Vietnam was a turning point in US foreign policy. After that imperialist disaster, it was recognized that the American people would have a reduced tolerance for protracted war in far away places when there was little evidentiary need for it. This was recognised as especially true when whatever evidence that might have been presented later proved to be wilfully manufactured. (The blame-Americans-first crowd howled -- still do -- that Vietnam was winnable and all we would have had to do was go in, full-force. It would become a theme among the right wing that, had it not been for a weak-kneed American public, we would have won Vietnam! Whoever "we" were, it apparently did not include the traitors who were the citizens of the country. Little America had let down the big America by being sickened and outraged by that war-by-lie.) No, there would be no more protracted guerrilla wars in which US troops would be dying and the media were there to pass along that gruesome information. If war was deemed necessary, it would need to be either short, sharp and swift or silent; US troop casualties would need to be kept to a minimum.

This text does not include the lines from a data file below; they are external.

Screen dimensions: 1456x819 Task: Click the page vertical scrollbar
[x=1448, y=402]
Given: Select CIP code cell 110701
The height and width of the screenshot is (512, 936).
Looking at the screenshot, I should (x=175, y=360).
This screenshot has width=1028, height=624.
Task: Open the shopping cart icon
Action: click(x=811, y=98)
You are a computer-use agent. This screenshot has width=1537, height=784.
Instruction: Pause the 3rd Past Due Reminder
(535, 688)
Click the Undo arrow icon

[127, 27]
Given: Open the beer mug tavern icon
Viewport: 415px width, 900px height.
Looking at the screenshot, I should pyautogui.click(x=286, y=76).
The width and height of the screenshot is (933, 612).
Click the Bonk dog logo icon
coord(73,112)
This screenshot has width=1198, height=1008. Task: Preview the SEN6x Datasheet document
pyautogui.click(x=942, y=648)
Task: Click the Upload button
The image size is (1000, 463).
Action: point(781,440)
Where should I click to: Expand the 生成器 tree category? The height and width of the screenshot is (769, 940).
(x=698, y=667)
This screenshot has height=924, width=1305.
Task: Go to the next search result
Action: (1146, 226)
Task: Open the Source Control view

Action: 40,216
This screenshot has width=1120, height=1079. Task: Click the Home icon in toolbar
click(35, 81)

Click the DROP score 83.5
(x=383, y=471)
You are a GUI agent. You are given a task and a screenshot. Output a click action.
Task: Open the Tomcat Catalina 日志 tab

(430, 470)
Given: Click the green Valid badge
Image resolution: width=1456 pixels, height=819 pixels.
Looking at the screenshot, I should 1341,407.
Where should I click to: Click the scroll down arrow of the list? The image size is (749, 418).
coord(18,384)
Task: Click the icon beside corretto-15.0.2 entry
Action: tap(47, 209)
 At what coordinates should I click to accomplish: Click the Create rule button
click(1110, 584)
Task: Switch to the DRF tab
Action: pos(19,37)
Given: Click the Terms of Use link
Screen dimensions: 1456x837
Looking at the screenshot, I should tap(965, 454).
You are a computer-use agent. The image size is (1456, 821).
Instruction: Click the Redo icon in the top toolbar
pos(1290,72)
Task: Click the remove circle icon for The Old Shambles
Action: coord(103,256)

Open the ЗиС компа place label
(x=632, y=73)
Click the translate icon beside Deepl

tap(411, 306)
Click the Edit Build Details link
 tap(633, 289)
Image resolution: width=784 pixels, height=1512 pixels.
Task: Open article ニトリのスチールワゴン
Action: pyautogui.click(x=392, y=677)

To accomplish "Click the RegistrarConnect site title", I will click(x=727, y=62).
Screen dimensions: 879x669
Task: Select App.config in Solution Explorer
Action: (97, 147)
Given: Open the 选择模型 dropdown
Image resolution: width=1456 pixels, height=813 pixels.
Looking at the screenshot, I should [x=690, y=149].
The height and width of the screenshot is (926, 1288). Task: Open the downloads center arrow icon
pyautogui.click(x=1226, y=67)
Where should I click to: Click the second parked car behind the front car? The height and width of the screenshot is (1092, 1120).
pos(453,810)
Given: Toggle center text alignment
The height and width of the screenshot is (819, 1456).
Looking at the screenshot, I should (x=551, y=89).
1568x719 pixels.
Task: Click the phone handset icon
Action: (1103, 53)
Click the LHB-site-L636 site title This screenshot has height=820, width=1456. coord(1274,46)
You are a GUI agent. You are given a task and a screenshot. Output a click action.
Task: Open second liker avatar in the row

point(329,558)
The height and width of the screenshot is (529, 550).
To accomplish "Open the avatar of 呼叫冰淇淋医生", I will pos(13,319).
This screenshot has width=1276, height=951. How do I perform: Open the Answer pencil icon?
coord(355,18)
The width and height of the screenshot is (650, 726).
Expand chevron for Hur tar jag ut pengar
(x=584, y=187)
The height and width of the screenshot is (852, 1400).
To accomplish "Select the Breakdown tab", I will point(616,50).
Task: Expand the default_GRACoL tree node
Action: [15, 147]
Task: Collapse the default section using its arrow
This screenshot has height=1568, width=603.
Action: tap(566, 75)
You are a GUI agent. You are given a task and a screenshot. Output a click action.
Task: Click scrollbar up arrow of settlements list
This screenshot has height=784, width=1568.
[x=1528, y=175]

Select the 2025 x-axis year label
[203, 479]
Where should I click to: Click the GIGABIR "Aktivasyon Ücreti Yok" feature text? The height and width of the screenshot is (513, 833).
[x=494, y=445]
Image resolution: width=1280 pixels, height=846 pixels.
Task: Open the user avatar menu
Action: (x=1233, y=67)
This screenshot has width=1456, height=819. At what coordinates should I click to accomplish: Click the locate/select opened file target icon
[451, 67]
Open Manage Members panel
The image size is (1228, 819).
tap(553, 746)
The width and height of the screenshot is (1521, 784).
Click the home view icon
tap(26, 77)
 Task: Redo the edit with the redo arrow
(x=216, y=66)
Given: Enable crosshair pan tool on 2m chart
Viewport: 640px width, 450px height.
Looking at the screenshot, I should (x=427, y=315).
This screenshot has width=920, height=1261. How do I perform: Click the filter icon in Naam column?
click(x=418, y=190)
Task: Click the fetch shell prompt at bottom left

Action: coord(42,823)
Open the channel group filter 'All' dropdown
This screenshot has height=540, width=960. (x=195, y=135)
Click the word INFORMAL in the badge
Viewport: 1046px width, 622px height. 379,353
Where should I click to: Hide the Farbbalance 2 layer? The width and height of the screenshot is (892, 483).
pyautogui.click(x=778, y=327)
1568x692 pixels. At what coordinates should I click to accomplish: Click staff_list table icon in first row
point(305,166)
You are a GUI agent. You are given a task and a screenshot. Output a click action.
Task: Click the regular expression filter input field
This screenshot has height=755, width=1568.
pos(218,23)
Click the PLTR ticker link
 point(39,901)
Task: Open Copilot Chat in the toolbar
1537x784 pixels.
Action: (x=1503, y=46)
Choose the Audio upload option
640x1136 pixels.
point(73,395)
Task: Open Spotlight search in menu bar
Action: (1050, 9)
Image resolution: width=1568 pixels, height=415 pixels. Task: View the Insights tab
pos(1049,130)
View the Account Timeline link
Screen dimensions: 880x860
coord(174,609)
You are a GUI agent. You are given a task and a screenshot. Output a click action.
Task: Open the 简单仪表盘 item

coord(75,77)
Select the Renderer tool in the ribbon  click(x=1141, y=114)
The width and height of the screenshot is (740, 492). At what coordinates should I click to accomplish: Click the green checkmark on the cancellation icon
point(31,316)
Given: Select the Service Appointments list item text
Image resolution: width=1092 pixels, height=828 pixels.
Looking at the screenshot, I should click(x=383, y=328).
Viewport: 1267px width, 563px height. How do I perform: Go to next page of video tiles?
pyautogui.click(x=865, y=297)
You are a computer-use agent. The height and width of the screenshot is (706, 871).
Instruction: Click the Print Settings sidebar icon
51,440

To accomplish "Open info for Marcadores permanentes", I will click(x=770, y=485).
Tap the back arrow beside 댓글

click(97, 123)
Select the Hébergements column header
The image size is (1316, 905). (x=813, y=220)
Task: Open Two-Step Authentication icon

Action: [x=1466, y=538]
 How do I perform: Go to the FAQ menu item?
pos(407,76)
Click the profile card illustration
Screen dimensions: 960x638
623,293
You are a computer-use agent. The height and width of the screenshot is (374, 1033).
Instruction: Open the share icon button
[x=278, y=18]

The Weinberger Doctrine, and the subsequent
Powell Doctrine of Overwhelming Force, were direct outgrowths of the "lessons learned" from Vietnam. These doctrines, the products of two members of the "realist" camp, would disavow the use of US troops for nation building and peacekeeping missions and this philosophy was clearly on display in the first Gulf War. However, as with the prescription for overwhelming force, the moratorium on nation building would also be repudiated -- at the behest of his neoconservative advisers -- by George W. Bush, as his administration embarked upon the illegal invasion of Iraq.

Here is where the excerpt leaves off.